WORK TO DO: Can you pull out the lines of the material, starting at the line that contains "Click the 119.48 high price marker" and stopping after the line that contains "I will point(235,37).", and copy each one word for word?

** start DATA SECTION **

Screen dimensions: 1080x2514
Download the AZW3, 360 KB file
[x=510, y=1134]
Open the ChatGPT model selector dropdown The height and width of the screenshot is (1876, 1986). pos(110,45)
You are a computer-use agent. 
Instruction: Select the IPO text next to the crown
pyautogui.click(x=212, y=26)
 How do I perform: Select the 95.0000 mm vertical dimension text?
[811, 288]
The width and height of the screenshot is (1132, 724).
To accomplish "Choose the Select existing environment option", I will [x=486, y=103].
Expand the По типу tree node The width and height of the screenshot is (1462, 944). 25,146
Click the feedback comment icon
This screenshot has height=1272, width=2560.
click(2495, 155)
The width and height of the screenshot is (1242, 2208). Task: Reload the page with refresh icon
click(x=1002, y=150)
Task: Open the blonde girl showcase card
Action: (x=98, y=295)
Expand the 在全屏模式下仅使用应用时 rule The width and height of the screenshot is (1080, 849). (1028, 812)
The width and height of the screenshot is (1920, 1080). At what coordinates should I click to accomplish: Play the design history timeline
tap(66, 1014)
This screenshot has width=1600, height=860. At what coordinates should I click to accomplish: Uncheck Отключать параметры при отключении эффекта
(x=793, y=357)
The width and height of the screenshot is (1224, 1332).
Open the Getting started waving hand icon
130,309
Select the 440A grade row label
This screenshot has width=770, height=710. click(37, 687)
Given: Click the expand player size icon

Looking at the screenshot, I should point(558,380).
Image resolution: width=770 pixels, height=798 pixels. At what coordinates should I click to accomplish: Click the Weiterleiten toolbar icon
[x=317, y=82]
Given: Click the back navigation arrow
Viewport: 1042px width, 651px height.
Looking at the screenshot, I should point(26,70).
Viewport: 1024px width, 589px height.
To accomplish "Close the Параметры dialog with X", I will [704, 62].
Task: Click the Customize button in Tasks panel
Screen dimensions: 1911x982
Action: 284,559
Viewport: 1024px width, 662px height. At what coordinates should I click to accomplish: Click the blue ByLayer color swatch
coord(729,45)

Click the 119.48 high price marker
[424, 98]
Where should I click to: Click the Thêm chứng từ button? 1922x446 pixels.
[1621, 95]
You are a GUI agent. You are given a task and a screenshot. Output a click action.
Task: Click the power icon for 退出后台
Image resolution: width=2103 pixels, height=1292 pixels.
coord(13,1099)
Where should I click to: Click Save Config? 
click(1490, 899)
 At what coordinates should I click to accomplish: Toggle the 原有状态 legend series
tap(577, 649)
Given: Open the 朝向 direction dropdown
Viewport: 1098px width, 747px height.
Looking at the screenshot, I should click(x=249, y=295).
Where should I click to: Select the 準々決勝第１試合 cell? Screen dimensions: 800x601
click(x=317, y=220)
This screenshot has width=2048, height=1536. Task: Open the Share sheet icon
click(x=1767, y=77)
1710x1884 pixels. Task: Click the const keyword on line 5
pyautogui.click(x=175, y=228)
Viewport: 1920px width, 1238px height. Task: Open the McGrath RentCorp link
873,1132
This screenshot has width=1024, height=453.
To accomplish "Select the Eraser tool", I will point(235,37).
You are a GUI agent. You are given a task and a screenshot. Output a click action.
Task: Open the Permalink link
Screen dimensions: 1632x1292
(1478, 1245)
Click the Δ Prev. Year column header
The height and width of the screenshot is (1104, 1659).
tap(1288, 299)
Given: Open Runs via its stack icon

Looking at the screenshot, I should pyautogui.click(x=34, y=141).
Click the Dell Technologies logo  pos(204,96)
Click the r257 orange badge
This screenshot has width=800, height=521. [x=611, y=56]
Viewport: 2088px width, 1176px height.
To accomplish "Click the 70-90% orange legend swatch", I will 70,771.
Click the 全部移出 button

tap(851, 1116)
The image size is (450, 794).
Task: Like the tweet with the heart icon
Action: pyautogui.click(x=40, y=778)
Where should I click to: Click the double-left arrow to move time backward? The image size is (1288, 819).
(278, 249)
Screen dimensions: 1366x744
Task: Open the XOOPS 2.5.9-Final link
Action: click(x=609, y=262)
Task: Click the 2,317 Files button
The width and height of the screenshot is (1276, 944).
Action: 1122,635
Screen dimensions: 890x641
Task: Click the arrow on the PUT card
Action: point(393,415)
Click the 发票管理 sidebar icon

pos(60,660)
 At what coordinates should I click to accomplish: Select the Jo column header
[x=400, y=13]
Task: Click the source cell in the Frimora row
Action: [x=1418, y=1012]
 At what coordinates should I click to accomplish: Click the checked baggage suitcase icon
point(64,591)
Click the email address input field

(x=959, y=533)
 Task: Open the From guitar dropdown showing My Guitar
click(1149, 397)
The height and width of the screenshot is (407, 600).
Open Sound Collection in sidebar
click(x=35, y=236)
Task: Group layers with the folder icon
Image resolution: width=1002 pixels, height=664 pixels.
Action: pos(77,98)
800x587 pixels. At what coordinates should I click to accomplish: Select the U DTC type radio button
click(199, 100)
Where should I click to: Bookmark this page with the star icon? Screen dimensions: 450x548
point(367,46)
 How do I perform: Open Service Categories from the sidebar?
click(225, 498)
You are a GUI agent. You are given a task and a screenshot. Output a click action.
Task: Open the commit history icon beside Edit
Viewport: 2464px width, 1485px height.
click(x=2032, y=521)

** end DATA SECTION **

RESULT:
Click the 119.48 high price marker
[424, 98]
Where should I click to: Click the Thêm chứng từ button? 1922x446 pixels.
[1621, 95]
You are a GUI agent. You are given a task and a screenshot. Output a click action.
Task: Click the power icon for 退出后台
Image resolution: width=2103 pixels, height=1292 pixels.
coord(13,1099)
Where should I click to: Click Save Config? 
click(1490, 899)
 At what coordinates should I click to accomplish: Toggle the 原有状态 legend series
tap(577, 649)
Given: Open the 朝向 direction dropdown
Viewport: 1098px width, 747px height.
Looking at the screenshot, I should click(x=249, y=295).
Where should I click to: Select the 準々決勝第１試合 cell? Screen dimensions: 800x601
click(x=317, y=220)
This screenshot has width=2048, height=1536. Task: Open the Share sheet icon
click(x=1767, y=77)
1710x1884 pixels. Task: Click the const keyword on line 5
pyautogui.click(x=175, y=228)
Viewport: 1920px width, 1238px height. Task: Open the McGrath RentCorp link
873,1132
This screenshot has width=1024, height=453.
To accomplish "Select the Eraser tool", I will point(235,37).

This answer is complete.